*Problem statement*
Which lines of the records below contain the word "with"? Copy each of them out.

____ Records for the exercise

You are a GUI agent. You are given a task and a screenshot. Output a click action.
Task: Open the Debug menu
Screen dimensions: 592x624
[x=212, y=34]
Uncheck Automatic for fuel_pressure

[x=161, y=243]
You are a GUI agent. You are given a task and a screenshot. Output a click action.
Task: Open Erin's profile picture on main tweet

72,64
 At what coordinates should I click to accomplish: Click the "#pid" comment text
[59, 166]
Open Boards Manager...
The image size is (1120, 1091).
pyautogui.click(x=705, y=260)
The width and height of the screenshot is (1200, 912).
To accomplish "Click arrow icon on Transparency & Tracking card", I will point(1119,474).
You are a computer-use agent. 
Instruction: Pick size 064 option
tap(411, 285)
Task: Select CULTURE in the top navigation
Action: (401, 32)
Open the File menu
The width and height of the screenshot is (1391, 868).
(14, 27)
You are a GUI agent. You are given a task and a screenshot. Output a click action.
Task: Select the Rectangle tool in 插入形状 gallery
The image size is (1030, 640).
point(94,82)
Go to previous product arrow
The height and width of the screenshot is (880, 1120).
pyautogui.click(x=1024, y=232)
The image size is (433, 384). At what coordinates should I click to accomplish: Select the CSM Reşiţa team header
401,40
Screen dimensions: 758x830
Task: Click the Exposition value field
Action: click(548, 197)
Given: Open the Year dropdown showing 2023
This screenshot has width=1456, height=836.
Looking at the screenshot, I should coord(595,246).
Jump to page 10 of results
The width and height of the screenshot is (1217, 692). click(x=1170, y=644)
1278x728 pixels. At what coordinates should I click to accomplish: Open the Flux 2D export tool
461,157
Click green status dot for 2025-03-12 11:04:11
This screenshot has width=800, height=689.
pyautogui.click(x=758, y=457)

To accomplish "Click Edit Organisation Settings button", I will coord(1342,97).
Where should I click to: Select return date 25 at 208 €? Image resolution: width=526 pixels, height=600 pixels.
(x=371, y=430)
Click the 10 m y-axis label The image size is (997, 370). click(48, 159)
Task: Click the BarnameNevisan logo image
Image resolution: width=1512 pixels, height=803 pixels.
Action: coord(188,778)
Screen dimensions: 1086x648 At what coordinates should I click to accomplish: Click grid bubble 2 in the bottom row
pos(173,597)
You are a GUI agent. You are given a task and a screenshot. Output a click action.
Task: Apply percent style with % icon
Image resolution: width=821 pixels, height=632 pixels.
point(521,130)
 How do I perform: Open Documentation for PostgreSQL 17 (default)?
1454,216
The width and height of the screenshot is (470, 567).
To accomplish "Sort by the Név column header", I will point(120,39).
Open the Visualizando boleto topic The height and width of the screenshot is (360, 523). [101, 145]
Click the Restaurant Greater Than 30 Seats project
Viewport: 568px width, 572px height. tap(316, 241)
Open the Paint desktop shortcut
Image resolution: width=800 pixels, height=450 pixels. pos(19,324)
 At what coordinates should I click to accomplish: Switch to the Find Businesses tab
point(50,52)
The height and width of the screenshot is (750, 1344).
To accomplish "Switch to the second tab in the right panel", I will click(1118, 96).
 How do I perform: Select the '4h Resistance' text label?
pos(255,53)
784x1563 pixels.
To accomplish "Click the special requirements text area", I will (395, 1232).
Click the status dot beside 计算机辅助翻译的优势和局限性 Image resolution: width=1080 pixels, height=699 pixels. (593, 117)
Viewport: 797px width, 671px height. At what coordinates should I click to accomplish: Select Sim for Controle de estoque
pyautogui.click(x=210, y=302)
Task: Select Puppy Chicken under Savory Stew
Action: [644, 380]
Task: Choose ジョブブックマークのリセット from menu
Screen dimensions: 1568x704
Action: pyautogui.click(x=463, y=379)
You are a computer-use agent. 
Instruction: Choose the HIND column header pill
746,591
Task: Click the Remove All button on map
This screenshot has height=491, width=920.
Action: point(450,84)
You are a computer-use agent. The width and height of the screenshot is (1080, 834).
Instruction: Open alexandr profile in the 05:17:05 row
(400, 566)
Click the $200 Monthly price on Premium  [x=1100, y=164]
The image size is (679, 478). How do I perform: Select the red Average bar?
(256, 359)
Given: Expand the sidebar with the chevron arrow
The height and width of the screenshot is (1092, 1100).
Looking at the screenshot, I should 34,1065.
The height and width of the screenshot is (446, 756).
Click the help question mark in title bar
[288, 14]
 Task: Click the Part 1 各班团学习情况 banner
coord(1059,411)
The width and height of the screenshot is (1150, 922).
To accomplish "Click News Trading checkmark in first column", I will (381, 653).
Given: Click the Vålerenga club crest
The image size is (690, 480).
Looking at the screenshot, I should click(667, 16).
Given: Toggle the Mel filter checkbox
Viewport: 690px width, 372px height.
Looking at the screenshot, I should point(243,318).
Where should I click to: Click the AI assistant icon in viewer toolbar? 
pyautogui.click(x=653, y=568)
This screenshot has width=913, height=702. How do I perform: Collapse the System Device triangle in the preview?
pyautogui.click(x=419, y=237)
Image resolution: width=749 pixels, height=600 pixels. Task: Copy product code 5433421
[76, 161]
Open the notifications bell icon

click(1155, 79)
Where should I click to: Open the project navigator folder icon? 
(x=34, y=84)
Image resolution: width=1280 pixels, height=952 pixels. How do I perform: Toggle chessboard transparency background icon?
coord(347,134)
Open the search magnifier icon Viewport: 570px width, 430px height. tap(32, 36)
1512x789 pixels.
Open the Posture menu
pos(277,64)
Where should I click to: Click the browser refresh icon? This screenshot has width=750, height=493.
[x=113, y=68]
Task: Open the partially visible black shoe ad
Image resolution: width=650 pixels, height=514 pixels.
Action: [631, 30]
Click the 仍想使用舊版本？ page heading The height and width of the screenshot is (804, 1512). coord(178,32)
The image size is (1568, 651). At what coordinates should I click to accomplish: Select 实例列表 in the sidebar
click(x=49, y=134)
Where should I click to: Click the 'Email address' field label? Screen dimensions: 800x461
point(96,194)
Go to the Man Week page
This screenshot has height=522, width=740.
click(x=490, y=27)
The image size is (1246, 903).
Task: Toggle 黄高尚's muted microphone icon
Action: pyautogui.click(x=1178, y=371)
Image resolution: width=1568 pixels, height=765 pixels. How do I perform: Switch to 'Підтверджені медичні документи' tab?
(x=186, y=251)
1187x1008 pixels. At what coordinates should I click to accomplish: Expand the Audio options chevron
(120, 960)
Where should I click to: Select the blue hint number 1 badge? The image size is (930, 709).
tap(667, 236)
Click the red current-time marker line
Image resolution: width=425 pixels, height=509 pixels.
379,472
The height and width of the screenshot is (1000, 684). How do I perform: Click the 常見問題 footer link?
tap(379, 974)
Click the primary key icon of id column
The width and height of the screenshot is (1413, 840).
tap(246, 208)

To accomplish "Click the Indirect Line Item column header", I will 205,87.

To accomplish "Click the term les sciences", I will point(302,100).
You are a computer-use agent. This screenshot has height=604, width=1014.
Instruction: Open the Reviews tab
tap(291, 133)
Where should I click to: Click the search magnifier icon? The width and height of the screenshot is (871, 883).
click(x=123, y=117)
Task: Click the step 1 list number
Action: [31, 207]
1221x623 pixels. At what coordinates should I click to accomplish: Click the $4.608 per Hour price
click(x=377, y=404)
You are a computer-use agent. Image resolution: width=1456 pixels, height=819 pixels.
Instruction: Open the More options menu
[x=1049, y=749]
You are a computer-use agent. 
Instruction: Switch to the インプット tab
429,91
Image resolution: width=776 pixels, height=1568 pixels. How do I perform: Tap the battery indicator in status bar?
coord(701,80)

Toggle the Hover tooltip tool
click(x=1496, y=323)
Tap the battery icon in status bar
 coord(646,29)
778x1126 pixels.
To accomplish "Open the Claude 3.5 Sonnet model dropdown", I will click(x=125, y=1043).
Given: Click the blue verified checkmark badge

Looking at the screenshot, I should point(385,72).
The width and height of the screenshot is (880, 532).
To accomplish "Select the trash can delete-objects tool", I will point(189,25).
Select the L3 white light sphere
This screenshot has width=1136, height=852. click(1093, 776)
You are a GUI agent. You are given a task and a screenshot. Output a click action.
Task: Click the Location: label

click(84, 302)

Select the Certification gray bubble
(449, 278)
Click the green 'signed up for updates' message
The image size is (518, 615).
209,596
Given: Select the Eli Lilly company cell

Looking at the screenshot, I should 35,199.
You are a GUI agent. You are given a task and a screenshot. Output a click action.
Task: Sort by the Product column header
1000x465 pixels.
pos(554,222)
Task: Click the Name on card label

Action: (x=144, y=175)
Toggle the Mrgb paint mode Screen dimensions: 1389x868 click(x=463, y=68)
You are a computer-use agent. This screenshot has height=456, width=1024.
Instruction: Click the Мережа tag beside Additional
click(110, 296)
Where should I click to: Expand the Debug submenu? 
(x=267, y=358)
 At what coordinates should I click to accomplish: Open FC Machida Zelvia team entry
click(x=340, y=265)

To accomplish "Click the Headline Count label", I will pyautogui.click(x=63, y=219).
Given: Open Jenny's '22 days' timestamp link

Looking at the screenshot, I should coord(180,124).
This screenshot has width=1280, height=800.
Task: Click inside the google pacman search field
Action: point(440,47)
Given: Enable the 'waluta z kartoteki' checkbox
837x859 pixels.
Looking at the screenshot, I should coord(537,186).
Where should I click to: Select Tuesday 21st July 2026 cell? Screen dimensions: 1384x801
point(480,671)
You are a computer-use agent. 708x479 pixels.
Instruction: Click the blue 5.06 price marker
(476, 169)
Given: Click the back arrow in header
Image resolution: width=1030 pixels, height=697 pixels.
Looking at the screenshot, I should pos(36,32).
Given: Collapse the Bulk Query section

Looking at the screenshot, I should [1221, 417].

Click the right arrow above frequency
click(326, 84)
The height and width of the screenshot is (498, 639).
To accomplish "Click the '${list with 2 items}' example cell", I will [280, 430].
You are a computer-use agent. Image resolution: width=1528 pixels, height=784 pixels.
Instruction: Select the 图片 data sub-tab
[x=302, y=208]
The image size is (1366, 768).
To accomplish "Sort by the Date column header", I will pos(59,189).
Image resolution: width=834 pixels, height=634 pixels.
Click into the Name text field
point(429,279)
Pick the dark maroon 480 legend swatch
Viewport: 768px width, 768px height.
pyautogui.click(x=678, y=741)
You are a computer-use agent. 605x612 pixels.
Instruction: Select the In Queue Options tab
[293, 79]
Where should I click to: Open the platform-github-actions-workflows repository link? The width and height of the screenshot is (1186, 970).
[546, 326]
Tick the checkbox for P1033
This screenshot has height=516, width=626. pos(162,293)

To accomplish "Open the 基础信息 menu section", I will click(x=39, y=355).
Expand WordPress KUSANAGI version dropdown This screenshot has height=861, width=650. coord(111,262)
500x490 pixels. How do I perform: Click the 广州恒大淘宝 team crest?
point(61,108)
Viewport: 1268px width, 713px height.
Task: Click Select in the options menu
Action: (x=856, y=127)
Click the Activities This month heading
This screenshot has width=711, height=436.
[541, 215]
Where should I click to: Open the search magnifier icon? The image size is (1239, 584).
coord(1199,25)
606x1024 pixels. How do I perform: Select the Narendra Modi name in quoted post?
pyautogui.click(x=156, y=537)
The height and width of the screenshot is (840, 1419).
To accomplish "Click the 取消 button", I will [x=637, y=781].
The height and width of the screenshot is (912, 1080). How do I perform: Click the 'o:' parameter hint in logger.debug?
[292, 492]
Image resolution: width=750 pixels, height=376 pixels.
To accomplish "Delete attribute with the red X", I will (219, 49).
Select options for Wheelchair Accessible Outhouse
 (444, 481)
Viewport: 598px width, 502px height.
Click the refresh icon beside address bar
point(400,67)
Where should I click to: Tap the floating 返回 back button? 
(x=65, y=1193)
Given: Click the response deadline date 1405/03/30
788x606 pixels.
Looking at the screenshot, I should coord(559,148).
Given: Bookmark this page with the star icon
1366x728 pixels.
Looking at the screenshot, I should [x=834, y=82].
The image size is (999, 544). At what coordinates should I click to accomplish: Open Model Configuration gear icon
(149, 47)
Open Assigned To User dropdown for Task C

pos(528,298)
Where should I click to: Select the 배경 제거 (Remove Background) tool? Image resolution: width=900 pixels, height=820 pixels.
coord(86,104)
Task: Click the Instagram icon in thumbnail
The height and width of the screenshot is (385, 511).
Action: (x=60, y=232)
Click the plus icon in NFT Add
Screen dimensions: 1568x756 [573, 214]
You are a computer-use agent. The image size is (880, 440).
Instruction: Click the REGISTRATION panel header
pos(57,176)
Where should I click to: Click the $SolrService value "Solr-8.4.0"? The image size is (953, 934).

________

*Exercise result*
Task: Apply percent style with % icon
Given: Expand the sidebar with the chevron arrow
To accomplish "Click the '${list with 2 items}' example cell", I will [280, 430].
To accomplish "Delete attribute with the red X", I will (219, 49).
Given: Bookmark this page with the star icon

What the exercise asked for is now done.